*Input data:*
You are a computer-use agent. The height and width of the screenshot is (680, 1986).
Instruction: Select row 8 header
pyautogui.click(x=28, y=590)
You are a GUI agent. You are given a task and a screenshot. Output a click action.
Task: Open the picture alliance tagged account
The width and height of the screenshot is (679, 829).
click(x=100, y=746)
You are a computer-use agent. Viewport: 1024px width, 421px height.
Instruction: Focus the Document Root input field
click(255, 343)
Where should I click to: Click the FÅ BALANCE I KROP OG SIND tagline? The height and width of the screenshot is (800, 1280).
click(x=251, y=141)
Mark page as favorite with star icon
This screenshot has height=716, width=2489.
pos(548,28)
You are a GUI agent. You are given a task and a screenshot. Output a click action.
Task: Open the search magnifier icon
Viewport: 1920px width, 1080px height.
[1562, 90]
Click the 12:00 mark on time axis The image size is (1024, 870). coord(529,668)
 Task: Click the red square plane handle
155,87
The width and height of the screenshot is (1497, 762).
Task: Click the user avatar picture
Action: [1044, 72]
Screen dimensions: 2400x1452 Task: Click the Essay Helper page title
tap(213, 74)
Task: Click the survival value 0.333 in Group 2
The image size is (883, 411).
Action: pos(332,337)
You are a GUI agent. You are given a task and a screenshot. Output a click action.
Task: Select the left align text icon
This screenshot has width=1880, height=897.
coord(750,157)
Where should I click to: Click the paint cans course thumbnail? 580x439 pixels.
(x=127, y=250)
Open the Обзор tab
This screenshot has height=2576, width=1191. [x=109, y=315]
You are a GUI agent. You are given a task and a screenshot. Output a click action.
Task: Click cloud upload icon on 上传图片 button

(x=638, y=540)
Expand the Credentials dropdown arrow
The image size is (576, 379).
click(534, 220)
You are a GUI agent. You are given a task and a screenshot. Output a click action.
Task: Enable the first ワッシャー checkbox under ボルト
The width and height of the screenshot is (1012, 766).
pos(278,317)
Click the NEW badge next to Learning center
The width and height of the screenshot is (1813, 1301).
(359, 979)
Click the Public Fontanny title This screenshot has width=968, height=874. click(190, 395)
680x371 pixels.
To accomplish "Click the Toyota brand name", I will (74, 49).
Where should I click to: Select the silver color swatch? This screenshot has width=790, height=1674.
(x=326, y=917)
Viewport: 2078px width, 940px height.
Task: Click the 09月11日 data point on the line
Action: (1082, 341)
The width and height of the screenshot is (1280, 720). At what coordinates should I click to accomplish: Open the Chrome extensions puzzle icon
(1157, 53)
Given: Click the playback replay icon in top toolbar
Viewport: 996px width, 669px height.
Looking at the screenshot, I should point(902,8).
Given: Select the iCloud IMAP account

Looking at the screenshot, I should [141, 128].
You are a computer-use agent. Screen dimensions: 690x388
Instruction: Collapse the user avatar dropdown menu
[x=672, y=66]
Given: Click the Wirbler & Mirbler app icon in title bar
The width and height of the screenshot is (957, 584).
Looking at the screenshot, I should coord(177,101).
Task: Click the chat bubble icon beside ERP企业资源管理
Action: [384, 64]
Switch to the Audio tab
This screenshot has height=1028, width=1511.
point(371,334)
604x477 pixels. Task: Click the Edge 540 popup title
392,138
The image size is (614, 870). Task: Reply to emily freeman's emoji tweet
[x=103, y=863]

*Problem to solve:* Wherever the word "computer" appears in the data, return the whole line.

*Your solution:*
You are a computer-use agent. The height and width of the screenshot is (680, 1986).
You are a computer-use agent. Viewport: 1024px width, 421px height.
You are a computer-use agent. Screen dimensions: 690x388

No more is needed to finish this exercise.